## [Instructions for the task]
Every record below must come back exactly as given.

## [Provided data]

--

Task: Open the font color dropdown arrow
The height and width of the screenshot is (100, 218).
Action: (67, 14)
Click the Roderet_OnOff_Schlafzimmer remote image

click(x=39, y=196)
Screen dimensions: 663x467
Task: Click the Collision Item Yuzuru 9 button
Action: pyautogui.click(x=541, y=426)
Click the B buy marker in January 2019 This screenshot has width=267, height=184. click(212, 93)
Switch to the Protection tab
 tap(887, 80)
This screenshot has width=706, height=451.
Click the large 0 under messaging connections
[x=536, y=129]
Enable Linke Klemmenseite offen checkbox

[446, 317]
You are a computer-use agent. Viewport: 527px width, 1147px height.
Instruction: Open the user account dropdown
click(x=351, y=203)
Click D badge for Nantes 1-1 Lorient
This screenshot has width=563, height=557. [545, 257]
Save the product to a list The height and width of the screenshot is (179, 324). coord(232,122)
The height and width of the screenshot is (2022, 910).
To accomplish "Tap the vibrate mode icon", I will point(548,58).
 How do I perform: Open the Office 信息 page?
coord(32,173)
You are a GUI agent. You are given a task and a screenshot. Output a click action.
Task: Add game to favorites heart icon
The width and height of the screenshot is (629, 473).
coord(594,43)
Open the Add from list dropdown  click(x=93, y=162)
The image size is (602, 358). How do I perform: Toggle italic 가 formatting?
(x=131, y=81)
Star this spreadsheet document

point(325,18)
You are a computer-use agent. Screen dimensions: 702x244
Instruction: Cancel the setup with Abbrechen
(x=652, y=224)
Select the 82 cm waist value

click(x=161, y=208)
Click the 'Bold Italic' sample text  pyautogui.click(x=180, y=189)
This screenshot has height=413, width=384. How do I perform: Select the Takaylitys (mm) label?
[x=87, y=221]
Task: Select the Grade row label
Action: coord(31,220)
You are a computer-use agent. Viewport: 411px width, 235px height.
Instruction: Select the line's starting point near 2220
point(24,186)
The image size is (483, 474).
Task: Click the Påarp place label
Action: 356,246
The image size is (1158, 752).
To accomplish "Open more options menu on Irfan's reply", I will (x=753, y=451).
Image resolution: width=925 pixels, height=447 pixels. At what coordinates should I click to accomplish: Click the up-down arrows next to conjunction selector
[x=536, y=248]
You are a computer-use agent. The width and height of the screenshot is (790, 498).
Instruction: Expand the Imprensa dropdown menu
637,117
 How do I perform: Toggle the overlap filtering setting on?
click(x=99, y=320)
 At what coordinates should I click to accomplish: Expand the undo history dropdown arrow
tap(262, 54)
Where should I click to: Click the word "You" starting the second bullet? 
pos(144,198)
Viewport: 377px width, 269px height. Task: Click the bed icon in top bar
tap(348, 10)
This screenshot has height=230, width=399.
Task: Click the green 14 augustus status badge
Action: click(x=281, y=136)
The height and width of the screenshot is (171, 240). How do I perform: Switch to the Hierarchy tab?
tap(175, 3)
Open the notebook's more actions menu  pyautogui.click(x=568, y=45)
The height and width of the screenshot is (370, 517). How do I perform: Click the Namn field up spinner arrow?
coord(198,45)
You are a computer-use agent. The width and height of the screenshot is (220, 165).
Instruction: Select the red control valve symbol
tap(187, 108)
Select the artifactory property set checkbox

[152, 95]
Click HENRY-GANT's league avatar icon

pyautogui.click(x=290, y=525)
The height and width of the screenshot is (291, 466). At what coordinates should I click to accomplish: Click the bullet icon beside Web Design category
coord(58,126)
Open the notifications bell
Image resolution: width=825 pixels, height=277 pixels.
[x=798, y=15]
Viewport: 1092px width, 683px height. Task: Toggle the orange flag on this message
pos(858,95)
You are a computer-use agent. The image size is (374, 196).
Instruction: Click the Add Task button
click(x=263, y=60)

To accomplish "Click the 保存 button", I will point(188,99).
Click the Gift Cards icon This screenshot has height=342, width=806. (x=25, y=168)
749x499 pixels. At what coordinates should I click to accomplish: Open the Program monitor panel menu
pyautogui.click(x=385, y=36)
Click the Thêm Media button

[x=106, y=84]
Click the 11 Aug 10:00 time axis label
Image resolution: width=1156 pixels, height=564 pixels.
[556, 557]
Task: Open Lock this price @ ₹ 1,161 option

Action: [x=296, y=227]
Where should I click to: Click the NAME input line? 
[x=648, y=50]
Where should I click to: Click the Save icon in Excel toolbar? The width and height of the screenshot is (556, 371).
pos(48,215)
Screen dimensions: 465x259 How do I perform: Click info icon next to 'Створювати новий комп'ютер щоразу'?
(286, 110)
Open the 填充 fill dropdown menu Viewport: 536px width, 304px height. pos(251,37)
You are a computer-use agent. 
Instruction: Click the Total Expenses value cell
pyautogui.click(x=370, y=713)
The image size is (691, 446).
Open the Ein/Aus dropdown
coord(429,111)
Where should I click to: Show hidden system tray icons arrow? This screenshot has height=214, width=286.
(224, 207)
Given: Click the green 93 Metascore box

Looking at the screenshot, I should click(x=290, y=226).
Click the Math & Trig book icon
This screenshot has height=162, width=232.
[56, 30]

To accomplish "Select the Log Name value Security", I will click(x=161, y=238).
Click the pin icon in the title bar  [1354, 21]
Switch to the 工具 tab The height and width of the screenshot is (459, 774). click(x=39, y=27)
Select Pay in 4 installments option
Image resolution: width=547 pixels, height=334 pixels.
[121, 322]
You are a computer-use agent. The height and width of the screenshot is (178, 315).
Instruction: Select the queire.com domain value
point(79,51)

--

## [Solution]
Task: Open the font color dropdown arrow
The height and width of the screenshot is (100, 218).
Action: (67, 14)
Click the Roderet_OnOff_Schlafzimmer remote image

click(x=39, y=196)
Screen dimensions: 663x467
Task: Click the Collision Item Yuzuru 9 button
Action: pyautogui.click(x=541, y=426)
Click the B buy marker in January 2019 This screenshot has width=267, height=184. click(212, 93)
Switch to the Protection tab
 tap(887, 80)
This screenshot has width=706, height=451.
Click the large 0 under messaging connections
[x=536, y=129]
Enable Linke Klemmenseite offen checkbox

[446, 317]
You are a computer-use agent. Viewport: 527px width, 1147px height.
Instruction: Open the user account dropdown
click(x=351, y=203)
Click D badge for Nantes 1-1 Lorient
This screenshot has width=563, height=557. [545, 257]
Save the product to a list The height and width of the screenshot is (179, 324). coord(232,122)
The height and width of the screenshot is (2022, 910).
To accomplish "Tap the vibrate mode icon", I will point(548,58).
 How do I perform: Open the Office 信息 page?
coord(32,173)
You are a GUI agent. You are given a task and a screenshot. Output a click action.
Task: Add game to favorites heart icon
The width and height of the screenshot is (629, 473).
coord(594,43)
Open the Add from list dropdown  click(x=93, y=162)
The image size is (602, 358). How do I perform: Toggle italic 가 formatting?
(x=131, y=81)
Star this spreadsheet document

point(325,18)
You are a computer-use agent. Screen dimensions: 702x244
Instruction: Cancel the setup with Abbrechen
(x=652, y=224)
Select the 82 cm waist value

click(x=161, y=208)
Click the 'Bold Italic' sample text  pyautogui.click(x=180, y=189)
This screenshot has height=413, width=384. How do I perform: Select the Takaylitys (mm) label?
[x=87, y=221]
Task: Select the Grade row label
Action: coord(31,220)
You are a computer-use agent. Viewport: 411px width, 235px height.
Instruction: Select the line's starting point near 2220
point(24,186)
The image size is (483, 474).
Task: Click the Påarp place label
Action: 356,246
The image size is (1158, 752).
To accomplish "Open more options menu on Irfan's reply", I will (x=753, y=451).
Image resolution: width=925 pixels, height=447 pixels. At what coordinates should I click to accomplish: Click the up-down arrows next to conjunction selector
[x=536, y=248]
You are a computer-use agent. The width and height of the screenshot is (790, 498).
Instruction: Expand the Imprensa dropdown menu
637,117
 How do I perform: Toggle the overlap filtering setting on?
click(x=99, y=320)
 At what coordinates should I click to accomplish: Expand the undo history dropdown arrow
tap(262, 54)
Where should I click to: Click the word "You" starting the second bullet? 
pos(144,198)
Viewport: 377px width, 269px height. Task: Click the bed icon in top bar
tap(348, 10)
This screenshot has height=230, width=399.
Task: Click the green 14 augustus status badge
Action: click(x=281, y=136)
The height and width of the screenshot is (171, 240). How do I perform: Switch to the Hierarchy tab?
tap(175, 3)
Open the notebook's more actions menu  pyautogui.click(x=568, y=45)
The height and width of the screenshot is (370, 517). How do I perform: Click the Namn field up spinner arrow?
coord(198,45)
You are a computer-use agent. The width and height of the screenshot is (220, 165).
Instruction: Select the red control valve symbol
tap(187, 108)
Select the artifactory property set checkbox

[152, 95]
Click HENRY-GANT's league avatar icon

pyautogui.click(x=290, y=525)
The height and width of the screenshot is (291, 466). At what coordinates should I click to accomplish: Click the bullet icon beside Web Design category
coord(58,126)
Open the notifications bell
Image resolution: width=825 pixels, height=277 pixels.
[x=798, y=15]
Viewport: 1092px width, 683px height. Task: Toggle the orange flag on this message
pos(858,95)
You are a computer-use agent. The image size is (374, 196).
Instruction: Click the Add Task button
click(x=263, y=60)

To accomplish "Click the 保存 button", I will point(188,99).
Click the Gift Cards icon This screenshot has height=342, width=806. (x=25, y=168)
749x499 pixels. At what coordinates should I click to accomplish: Open the Program monitor panel menu
pyautogui.click(x=385, y=36)
Click the Thêm Media button

[x=106, y=84]
Click the 11 Aug 10:00 time axis label
Image resolution: width=1156 pixels, height=564 pixels.
[556, 557]
Task: Open Lock this price @ ₹ 1,161 option

Action: [x=296, y=227]
Where should I click to: Click the NAME input line? 
[x=648, y=50]
Where should I click to: Click the Save icon in Excel toolbar? The width and height of the screenshot is (556, 371).
pos(48,215)
Screen dimensions: 465x259 How do I perform: Click info icon next to 'Створювати новий комп'ютер щоразу'?
(286, 110)
Open the 填充 fill dropdown menu Viewport: 536px width, 304px height. pos(251,37)
You are a computer-use agent. 
Instruction: Click the Total Expenses value cell
pyautogui.click(x=370, y=713)
The image size is (691, 446).
Open the Ein/Aus dropdown
coord(429,111)
Where should I click to: Show hidden system tray icons arrow? This screenshot has height=214, width=286.
(224, 207)
Given: Click the green 93 Metascore box

Looking at the screenshot, I should click(x=290, y=226).
Click the Math & Trig book icon
This screenshot has height=162, width=232.
[56, 30]

To accomplish "Select the Log Name value Security", I will click(x=161, y=238).
Click the pin icon in the title bar  [1354, 21]
Switch to the 工具 tab The height and width of the screenshot is (459, 774). click(x=39, y=27)
Select Pay in 4 installments option
Image resolution: width=547 pixels, height=334 pixels.
[121, 322]
You are a computer-use agent. The height and width of the screenshot is (178, 315).
Instruction: Select the queire.com domain value
point(79,51)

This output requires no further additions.